The hidden face of the moon |
On January 2, a Chinese spacecraft
landed on the opposite side of the moon.
The fact that the moon rotates
around its axis in the same time that it revolves in an elliptical orbit around
the Earth has the consequence that our satellite always shows us the same face. For several centuries,
the hidden face of the moon was an enigma. In 1870, the science-fiction novel Around the Moon, by Jules Verne,
leaves open the possibility that in the hidden face of the moon there could be air,
water, life, and even intelligent inhabitants.
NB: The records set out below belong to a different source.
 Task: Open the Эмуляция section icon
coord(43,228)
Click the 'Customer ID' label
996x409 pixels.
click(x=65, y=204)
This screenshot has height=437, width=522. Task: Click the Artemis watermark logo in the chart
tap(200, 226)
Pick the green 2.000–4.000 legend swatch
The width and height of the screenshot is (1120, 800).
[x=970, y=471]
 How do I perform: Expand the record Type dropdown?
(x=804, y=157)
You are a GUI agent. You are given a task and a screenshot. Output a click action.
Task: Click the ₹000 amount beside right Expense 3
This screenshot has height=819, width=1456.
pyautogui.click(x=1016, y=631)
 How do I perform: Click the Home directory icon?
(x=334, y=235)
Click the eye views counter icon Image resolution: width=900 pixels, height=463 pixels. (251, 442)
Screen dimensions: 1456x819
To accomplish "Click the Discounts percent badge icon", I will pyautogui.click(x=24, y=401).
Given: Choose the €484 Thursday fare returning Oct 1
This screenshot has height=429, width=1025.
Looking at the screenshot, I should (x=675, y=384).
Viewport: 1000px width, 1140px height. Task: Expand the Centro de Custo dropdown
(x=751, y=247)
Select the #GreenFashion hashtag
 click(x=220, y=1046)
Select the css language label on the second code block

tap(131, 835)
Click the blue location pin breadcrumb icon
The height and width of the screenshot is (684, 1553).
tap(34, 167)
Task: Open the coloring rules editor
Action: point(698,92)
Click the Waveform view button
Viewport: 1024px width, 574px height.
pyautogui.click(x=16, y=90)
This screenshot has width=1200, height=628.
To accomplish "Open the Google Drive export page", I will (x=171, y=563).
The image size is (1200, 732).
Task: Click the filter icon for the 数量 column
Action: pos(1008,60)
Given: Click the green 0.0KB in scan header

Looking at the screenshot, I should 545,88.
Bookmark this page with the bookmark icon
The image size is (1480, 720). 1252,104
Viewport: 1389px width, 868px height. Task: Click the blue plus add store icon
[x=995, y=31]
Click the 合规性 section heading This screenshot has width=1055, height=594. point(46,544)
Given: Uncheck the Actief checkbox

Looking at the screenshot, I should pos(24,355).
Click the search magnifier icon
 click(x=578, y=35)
While the three travelers pass
over the hidden face during the lunar night, unable to see anything on the
surface, a sudden flash of light caused by a meteor shower illuminates for a
moment the hidden area and shows them clouds, seas, forests... or at least
that’s what the dazzled observers think they have seen.
Actually, we can see directly a little more
than half the surface of the moon. While revolving around the Earth,
the moon wobbles slightly (libration), and sometimes shows a small
part of the hidden face at one edge, sometimes at the other. Thus we can see,
at one time or another, 18% of the hidden face, while the other 82% always
remains out of sight. In other words: we see 59% of the total area of the
moon, while 41% is always hidden from us.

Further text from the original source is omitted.